Что же побуждало его к этому неутомимому поиску, не давало ему покоя, гнало в путь?..

«1924–1929 — первый период, — написал потом он о кинематографической пятилетке, — под ведущим знаком монтажных и типажных устремлений». Да, пожалуй, это были главные средства выражения того времени. Но образовывались они оттого, что «ведущий знак» был совсем иным. Это был общий знак искусства тех лет: открытие нового материала; ощущение его мощи, невозможности выразить ее старыми формами. Сама огромность чисел приобретала острый, патетический смысл.

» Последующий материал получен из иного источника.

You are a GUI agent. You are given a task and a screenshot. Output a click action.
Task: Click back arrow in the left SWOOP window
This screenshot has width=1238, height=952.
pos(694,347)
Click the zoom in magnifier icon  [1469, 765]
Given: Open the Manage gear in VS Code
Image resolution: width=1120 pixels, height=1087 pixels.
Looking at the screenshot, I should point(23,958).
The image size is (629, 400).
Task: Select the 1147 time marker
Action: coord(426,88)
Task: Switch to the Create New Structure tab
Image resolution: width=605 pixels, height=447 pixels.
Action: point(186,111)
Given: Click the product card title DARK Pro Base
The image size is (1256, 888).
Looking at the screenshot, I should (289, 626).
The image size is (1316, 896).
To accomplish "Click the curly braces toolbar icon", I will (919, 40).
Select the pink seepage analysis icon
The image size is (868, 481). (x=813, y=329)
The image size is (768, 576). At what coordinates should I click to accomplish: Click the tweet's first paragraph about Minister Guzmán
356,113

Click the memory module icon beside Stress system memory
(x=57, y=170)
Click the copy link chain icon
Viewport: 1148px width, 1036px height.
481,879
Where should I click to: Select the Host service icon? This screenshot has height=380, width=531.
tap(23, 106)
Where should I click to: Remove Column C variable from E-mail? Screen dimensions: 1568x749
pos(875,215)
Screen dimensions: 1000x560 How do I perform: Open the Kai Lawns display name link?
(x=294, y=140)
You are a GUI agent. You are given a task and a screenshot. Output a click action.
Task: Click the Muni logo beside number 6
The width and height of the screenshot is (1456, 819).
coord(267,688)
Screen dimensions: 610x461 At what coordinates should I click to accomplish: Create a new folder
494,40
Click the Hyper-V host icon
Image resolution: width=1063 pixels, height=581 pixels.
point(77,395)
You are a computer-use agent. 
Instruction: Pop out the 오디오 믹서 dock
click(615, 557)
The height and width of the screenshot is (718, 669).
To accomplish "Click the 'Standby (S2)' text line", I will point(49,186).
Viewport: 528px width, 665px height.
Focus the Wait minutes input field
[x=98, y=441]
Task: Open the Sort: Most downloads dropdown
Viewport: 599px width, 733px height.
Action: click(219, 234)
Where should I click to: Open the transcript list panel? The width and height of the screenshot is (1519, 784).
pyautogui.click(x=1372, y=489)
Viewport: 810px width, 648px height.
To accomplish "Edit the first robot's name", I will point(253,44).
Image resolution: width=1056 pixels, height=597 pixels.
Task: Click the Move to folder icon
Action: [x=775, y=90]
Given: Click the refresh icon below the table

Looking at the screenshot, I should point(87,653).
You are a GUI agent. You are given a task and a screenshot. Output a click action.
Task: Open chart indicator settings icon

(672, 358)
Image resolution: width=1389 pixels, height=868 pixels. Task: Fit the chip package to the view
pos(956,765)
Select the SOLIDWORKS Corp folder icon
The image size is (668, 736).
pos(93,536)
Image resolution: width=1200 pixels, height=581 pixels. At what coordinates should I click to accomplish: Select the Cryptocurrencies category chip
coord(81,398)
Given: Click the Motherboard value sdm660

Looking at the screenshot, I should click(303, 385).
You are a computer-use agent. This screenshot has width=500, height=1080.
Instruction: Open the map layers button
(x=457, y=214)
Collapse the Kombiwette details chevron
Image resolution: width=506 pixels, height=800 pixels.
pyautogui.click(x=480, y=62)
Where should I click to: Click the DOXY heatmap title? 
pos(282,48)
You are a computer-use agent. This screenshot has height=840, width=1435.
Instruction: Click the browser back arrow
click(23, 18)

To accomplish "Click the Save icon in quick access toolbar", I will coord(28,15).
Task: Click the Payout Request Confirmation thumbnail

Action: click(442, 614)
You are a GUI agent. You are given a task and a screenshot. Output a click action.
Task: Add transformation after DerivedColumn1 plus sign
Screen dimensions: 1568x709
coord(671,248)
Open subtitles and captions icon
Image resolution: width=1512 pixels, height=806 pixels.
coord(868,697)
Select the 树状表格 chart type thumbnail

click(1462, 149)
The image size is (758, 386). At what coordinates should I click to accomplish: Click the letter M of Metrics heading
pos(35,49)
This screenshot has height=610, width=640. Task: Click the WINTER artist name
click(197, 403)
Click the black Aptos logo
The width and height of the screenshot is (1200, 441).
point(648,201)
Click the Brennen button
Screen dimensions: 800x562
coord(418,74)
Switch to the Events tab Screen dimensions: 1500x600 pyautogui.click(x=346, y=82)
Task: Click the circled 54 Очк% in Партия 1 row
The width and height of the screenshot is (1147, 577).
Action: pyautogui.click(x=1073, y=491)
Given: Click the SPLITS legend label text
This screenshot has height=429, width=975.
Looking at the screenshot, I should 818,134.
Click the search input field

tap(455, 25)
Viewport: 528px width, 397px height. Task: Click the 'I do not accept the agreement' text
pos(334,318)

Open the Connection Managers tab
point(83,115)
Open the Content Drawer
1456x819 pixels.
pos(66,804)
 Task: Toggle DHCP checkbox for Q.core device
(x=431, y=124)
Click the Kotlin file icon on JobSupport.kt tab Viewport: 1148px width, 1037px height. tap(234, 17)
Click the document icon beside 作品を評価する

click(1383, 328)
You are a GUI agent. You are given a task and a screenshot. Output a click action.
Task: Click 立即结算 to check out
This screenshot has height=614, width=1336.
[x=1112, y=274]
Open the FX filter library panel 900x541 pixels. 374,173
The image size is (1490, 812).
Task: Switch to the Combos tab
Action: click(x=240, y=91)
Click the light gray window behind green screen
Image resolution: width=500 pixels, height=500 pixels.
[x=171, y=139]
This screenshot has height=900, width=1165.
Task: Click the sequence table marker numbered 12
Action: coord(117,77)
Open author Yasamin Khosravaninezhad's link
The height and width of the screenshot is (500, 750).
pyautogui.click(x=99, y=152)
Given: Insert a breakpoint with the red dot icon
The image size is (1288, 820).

150 000 000 мастера этой поэмы имя.
150 000 000 говорят губами моими.
Ротационкой шагов
в булыжном верже площадей
напечатано это издание.

Это интонация не только поэмы Маяковского, но и кадров Эйзенштейна. Эпос цифр — массовые сцены; «булыжное верже площадей» — места действия; «огонь из здания в здание» — монтаж.

Для понимания Эйзенштейном монтажа «огонь», пожалуй, слишком мирное слово. Вернее сказать «взрыв» и вспомнить другие строчки (говоря об искусстве тех лет, неизменно возвращаешься к Маяковскому):


Говоря по-нашему, рифма — бочка.
Бочка с динамитом. Строчка — фитиль.
Строка додымит, взрывается строчка, —
и город на воздух строфой летит.

И, действительно, строфы кадров летели. Действие то стремительно набирало ход, то, в моменты наивысшего напряжения, как бы останавливалось, секунда превращалась в вечность: все замирало, и только двигались, нащупывая цель, орудийные башни военного корабля. Четыре десятка лет назад снимались кадры, а каждому человеку в зрительном зале все еще кажется: это в него целят пушки, на него с ружьями наперевес идет солдатский строй.

Трудно переоценить «Броненосец «Потемкин»»… Масштаб истории возникал не в узком отражении, а непосредственно во всем своем грозном величии. Все, к чему он прикасался, оживало — море, брезент, корабельные машины, ступени одесской лестницы — все становилось огромным, значительным, запоминающимся на всю жизнь. Люди нашей эпохи запомнили совсем простые предметы: детскую коляску, разбитое пенсне, свечу в руках убитого матроса. Что для такого искусства время, границы, цензоры? Кажется, уже весь мир увидел, как на высокую мачту подымается раскрашенный от руки красный флаг.

Гоголь некогда писал: «Театр и театр — две разные вещи, равно как и восторг самой публики бывает двух родов: иное дело восторг от того, когда какая-нибудь балетная танцовщица подымет ногу повыше, и опять иное дело восторг от того, когда могущественный лицедей потрясающим словом подымет выше все высокие чувства в человеке».

Эйзенштейн произнес это потрясающее слово. Стало очевидным: «есть кинематография и кинематография». Одно дело, когда умелый ремесленник развлекает зрителей павильонными происшествиями и бутафорскими страстями, и иное дело, когда оживает на экране во всей своей реальности народная трагедия.